I consumed everything there is to consume about Mortal Kombat. When I was in my late teens and had access to the internet, I watched the Nickolodeon cartoon series, something I knew it existed but had no way of accessing.
I was also amazed by the 2011 YouTube mini-series published independently. That could have been the massive hit MK universe deserved. I don’t know what happened, why it was never pursued into a featured film, but I’m glad we, the MK fans, have that.
And yes, I even enjoyed the obscure TV series.
So you can imagine how excited I got sometime in Feb 2021 when I saw the trailer of Mortal Kombat. Although I didn’t play the new games that much (only once I had two fights in MK vs DC Universe where I won, although I never played on an Xbox – and never have ever since).
I can’t say I’m disappointed with the 2021 movie. The trailer made it look like a grandiose, serious film. But also the trailer encompassed everything there is to know and see about the movie. It’s just an extent. There’s not much left out from the trailer. No other characters or significant scenes.
It’s a movie made for the (great) stunt actors to have a spotlight role. And that’s ok. But there’s not much room for character development (except maybe from the protagonist). As an MK fan, I already know the story, but I never mind re-watching it. I would have expected more from Liu Khang, the main character in all the previous series, which in this movie, seemed like the support.
On a side note, I don’t really know what happened to Robin Shou, a talented martial artist/stunt (and) actor who could have offered more if he was given the chance. He’s probably at the age where he could easily played Shang Tsung now.

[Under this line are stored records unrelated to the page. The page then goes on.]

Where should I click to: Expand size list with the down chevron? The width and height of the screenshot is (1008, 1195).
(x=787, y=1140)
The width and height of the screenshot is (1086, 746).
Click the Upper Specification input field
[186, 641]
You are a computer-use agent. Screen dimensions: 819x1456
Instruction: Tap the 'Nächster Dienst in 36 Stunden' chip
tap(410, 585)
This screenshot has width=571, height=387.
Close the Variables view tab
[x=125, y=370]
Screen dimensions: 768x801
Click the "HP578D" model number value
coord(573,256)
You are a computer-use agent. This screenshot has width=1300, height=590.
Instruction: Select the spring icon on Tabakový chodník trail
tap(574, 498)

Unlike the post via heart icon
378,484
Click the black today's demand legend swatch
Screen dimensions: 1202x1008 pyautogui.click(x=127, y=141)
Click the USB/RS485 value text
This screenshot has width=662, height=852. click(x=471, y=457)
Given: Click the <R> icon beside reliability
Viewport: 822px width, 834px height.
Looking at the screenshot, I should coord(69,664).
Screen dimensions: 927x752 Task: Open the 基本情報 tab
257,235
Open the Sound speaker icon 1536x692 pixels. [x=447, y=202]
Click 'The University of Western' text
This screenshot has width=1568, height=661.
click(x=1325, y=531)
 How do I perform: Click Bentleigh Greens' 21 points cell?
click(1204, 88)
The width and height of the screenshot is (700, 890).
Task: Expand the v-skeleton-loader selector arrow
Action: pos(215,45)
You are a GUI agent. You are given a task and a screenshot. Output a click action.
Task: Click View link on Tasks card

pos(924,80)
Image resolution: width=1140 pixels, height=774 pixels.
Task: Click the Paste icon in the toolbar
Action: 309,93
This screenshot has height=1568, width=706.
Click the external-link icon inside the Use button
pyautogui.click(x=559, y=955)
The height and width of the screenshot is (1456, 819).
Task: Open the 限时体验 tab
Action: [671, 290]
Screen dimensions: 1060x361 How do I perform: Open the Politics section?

Also, some characters are faded. Christopher Lambert is Rayden and no matter how hard anyone else tries (I’m not saying I disliked the 2021 Rayden), they can’t have the same performance. Also, Cary-Hiroyuki Tagawa made a remarkable (memorable) role and had a fruitful career afterwards.
I also don’t understand why they didn’t take advantage of the soundtrack. MK is on my list for when I become rich enough to support a production like that. I would also hire The Glitch Mob to produce some of the original songs, and re-create some new ones.
But that’s just me.
This movie was a reminder of my childhood more than anything. And I enjoyed it.